Twitter would do well to upgrade the #sly tweet and the #subtweet to the #Haleycut. "The best thing we can do is to turn down the volume" is as much politeness in 'shut up and sit down and do as I tell you' Trump is ever going to get. That's called grace. And that's how the Indian woman does it. She invoked God, she invoked togetherness, (think matriarchal levels of national unity, "Main baahar se aayi hoon", "Ma" and "Hey bhagwan") and threw all the emotional what have you into the fire.

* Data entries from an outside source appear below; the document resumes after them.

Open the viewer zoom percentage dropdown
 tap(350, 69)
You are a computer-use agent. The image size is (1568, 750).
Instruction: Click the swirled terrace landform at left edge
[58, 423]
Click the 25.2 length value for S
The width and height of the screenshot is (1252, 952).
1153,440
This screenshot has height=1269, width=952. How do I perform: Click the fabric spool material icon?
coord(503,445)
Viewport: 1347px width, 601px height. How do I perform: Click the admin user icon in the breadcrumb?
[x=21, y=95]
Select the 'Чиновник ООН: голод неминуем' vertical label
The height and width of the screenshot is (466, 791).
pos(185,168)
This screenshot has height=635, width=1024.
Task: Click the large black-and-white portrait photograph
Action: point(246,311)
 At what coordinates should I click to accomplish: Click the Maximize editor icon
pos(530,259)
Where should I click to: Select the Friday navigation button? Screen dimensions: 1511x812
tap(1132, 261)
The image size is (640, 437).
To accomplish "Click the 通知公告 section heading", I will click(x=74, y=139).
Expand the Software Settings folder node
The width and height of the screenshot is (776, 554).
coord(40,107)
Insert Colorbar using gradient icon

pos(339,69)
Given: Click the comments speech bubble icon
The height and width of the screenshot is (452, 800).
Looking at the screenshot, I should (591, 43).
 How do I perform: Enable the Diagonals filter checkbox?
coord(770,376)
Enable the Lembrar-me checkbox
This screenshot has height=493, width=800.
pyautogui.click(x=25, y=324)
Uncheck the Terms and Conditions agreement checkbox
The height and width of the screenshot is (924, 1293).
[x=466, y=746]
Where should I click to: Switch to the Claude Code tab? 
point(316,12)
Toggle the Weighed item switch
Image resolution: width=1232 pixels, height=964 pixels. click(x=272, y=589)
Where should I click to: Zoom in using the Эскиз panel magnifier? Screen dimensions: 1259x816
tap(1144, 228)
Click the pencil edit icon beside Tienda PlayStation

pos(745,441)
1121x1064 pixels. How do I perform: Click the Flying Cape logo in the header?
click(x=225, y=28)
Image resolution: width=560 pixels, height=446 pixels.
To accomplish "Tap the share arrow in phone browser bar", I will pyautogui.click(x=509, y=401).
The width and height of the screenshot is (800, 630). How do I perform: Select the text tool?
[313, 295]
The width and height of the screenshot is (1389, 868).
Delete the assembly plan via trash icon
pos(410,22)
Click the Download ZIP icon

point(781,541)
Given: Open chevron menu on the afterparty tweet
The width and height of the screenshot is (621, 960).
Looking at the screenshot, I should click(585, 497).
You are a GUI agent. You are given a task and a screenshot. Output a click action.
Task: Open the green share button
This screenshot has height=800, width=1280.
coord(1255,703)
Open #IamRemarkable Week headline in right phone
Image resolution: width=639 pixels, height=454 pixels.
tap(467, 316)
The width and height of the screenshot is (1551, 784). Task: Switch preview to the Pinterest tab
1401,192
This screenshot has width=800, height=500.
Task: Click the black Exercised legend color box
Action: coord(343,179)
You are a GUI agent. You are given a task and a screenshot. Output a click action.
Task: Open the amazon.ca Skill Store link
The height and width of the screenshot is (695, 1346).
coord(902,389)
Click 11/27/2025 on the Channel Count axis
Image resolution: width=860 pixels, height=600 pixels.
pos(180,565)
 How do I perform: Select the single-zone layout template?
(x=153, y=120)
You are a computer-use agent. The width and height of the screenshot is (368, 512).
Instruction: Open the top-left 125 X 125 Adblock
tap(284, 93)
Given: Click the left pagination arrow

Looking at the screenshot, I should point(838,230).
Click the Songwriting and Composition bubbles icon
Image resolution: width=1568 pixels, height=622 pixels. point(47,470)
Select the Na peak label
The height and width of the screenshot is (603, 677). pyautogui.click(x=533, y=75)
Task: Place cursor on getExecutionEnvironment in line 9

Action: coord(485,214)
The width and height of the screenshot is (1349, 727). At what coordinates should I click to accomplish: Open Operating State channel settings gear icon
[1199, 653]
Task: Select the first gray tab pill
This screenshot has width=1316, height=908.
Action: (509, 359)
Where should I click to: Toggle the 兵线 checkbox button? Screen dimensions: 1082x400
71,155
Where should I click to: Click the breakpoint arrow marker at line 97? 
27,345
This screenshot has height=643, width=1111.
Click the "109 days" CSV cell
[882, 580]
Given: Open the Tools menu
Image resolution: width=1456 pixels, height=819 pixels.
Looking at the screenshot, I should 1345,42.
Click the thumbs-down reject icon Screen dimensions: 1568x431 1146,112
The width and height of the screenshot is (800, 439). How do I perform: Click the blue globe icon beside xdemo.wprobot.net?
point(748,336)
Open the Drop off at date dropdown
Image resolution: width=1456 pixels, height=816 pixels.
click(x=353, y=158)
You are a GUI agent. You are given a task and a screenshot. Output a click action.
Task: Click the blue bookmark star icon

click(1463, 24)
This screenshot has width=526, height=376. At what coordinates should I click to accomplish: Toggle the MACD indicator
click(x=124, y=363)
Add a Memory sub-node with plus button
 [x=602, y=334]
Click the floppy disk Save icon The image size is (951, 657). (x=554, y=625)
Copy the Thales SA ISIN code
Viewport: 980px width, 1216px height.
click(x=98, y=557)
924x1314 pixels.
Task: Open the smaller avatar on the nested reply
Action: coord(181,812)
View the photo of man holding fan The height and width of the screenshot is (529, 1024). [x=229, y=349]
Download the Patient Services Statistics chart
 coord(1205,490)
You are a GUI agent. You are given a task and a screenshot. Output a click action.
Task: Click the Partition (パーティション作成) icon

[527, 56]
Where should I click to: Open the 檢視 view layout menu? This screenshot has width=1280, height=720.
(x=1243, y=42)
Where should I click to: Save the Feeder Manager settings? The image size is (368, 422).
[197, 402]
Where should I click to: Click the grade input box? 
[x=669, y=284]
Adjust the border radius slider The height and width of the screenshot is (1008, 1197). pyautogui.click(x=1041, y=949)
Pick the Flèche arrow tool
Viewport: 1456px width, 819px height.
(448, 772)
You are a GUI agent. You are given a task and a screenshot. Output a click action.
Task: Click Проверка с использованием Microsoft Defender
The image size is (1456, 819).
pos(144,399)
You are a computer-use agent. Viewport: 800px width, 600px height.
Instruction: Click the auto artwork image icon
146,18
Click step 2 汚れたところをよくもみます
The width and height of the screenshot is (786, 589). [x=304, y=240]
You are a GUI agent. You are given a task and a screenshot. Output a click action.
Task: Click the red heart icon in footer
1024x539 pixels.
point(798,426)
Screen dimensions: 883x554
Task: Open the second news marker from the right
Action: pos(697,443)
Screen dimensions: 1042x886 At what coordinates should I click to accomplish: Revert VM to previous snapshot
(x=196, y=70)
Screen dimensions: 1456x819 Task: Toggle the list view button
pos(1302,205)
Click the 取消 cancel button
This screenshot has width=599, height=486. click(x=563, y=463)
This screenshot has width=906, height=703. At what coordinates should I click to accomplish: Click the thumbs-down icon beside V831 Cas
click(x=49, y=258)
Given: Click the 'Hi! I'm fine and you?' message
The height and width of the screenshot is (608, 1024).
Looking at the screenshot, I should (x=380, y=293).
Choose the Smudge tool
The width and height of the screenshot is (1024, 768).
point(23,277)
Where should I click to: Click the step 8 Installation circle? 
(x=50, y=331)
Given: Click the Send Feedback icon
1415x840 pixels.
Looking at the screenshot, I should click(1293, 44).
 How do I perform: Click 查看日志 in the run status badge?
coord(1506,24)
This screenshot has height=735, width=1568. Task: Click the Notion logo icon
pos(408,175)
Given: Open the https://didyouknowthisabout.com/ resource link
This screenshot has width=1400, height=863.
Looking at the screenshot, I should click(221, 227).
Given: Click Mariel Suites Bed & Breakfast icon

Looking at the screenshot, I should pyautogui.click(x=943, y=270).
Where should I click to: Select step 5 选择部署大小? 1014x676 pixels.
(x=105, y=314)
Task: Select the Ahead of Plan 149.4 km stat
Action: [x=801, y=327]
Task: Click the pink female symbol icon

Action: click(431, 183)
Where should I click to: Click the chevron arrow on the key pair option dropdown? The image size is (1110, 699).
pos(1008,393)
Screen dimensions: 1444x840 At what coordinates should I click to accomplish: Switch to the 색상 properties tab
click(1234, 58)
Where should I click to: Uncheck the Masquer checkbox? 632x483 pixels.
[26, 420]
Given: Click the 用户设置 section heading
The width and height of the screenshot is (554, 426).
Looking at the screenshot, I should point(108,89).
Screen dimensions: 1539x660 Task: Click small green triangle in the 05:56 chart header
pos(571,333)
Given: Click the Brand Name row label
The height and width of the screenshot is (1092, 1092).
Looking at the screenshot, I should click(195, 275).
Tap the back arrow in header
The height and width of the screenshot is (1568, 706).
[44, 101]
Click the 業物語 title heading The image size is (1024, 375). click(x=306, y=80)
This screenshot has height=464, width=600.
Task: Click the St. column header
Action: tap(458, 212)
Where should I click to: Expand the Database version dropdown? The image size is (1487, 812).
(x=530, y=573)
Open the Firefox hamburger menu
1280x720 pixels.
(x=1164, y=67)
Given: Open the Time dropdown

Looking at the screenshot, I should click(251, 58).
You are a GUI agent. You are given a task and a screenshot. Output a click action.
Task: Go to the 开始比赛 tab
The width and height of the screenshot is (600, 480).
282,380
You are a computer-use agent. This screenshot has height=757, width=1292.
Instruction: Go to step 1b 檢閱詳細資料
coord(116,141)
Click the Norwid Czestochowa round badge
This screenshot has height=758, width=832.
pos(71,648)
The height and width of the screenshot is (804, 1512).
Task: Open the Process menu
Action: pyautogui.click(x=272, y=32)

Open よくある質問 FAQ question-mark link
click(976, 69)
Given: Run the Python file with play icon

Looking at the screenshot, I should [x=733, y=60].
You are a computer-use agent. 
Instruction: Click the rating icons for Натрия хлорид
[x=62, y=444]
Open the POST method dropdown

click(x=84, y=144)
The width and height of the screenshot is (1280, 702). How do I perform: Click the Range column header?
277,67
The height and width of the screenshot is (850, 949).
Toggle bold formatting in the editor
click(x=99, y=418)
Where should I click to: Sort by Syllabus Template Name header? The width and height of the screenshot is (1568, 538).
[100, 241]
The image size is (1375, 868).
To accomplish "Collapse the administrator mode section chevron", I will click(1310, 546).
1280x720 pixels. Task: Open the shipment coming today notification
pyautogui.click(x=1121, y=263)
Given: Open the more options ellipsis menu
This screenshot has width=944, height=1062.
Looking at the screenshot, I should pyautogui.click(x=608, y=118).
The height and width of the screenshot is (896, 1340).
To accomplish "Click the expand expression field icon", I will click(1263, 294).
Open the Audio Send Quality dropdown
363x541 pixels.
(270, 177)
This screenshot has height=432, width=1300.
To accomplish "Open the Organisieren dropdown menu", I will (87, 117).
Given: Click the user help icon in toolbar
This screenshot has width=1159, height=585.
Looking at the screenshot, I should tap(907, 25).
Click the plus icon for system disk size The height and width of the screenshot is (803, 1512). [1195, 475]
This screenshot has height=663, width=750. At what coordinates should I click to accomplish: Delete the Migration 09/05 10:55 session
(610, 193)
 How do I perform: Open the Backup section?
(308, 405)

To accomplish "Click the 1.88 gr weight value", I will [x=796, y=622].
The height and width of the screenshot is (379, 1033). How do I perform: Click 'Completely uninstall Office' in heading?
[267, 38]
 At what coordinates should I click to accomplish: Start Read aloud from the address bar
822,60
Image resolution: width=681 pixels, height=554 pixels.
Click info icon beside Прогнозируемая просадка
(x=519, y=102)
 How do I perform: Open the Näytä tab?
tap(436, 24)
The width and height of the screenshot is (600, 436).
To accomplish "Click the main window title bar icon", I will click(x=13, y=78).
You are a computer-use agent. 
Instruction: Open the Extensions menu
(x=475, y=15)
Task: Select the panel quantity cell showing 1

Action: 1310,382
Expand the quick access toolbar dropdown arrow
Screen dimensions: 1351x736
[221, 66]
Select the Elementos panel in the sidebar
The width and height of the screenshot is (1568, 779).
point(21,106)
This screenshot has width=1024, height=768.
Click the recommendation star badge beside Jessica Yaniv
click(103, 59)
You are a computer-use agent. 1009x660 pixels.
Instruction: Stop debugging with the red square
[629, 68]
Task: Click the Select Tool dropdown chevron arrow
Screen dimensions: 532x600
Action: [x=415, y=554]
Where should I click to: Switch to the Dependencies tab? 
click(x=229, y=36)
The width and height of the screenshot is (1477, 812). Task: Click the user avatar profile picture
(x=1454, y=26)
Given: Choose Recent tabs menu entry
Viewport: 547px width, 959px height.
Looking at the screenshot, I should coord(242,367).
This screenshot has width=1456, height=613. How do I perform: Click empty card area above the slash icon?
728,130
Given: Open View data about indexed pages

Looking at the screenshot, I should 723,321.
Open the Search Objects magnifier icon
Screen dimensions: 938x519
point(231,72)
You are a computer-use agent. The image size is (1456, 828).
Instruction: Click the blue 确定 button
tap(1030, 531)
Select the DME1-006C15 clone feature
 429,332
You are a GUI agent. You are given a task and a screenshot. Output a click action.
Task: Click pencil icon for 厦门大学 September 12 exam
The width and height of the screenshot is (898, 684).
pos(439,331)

So you can lighten your skin, you can wear the business suit that Chanel invented for women and that has come to signify the professional politician everywhere in the West from Carla Bruni to Kate Middleton, (and you can weep quietly over your whitened portrait in your study Bobby Jindal) but the reason Nikki Haley can slice it and dice it and walk that middle line is because she has an Indian mother somewhere who taught her to walk the middle line with a knife to the back clutched in the palm of her hand.

Don't even try Trump. We got generations on you. Gah. Immigrants.